At last the great freeze came; the glass door was shut down over the lake, and Jack Frost installed as doorkeeper until spring-time.
But what cared the beaver? Their lodges were now frozen like adamant, and the new dam was equal to the task put upon it. There were cords of poplar logs stored along the dam under the water, and thrust into the mud about the lodges, so they could eat and sleep while the winter months went by. They had done their work well, and this was their reward.
CHAPTER XIII
BEAVER JOE
Joe Dubois, or Beaver Joe, as he was known to the Factor and his fellow woodsmen, was the most successful trapper who had ever baited steel jaws for the Hudson Bay Company in all its long history of two hundred and twenty-five years. Not in all the howling wilderness from the Great Lakes to the mouth of the Mackenzie, and from Labrador to the Selkirks, was there another who brought in such packs of skins.
Joe's fellow trappers said that mink and muskrat would play tag on the pans of his traps just for fun, and that the beaver loved Joe's body scent on the trap, better than its own castor, an oily substance taken from the beaver and nearly always used in baiting the trap.
Joe was a half-breed, his father being a Frenchman and his mother an Indian girl. It was his father who had given him the nickname of Beaver Joe, but his mother called him by a long Indian name, which I can neither spell nor pronounce, but it signified man of many traps.

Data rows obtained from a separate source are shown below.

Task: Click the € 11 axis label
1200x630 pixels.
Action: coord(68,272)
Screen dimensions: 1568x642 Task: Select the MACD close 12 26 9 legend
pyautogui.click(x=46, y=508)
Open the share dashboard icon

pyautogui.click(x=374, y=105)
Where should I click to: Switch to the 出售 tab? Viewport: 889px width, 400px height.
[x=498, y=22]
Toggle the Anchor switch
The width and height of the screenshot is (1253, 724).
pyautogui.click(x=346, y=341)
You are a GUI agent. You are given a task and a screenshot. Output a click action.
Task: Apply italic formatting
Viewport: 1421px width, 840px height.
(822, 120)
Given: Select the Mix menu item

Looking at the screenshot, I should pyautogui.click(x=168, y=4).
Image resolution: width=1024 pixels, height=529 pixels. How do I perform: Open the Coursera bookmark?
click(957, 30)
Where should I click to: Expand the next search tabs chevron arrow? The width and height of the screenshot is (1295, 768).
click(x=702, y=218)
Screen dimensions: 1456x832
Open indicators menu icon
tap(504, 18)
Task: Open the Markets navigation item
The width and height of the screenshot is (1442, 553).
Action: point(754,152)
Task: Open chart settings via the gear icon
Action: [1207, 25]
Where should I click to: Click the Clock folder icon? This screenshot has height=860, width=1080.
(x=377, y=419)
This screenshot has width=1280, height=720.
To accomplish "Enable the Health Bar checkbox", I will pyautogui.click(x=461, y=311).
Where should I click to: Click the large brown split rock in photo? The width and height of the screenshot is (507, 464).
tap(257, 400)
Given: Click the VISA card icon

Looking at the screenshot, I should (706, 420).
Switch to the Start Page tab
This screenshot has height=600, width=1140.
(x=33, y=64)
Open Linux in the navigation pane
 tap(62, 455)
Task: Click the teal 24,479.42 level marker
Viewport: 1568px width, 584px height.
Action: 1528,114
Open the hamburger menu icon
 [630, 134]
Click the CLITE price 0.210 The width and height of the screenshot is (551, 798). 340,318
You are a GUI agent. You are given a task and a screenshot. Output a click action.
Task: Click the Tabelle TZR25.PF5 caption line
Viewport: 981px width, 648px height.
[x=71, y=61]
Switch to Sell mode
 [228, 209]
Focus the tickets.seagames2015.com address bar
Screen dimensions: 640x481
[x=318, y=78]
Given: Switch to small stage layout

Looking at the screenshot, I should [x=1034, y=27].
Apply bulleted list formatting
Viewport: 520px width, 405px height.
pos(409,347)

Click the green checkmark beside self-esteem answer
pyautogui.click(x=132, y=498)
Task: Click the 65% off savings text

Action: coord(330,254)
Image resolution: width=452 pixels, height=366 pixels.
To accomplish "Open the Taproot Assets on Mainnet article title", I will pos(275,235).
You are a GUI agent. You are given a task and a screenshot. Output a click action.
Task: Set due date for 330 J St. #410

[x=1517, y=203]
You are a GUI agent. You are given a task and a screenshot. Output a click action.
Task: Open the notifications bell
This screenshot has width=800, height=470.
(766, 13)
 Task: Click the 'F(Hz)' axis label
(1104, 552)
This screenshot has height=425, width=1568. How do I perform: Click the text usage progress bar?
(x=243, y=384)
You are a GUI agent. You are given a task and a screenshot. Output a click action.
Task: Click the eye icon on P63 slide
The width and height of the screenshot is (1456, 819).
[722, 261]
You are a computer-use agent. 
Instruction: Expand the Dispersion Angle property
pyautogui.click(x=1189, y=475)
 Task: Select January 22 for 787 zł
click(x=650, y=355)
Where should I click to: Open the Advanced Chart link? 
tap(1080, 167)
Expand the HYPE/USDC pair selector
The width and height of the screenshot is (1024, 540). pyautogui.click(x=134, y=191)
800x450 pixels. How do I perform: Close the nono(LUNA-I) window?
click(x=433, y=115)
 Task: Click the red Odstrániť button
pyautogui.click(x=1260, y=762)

This famous woodsman always went further into the wilderness than any other trapper, and his rounds of traps were spread over a larger area. He had to travel fifty miles through a trackless wilderness to make the circle of his traps. How true his Indian's instinct must have been to scatter several hundred traps over an area of fifty miles, and then go to them month after month unerringly. How easy one could have gone astray in the shifting gray glooms of the snow-laden forest, which changed from week to week as the snow was piled higher and higher and the full fury of winter settled on the land.
But Joe was never lost, and owing to his Indian inheritance, and his knowledge of the woods in wind and rain, snow and sleet, he rarely lost a trap.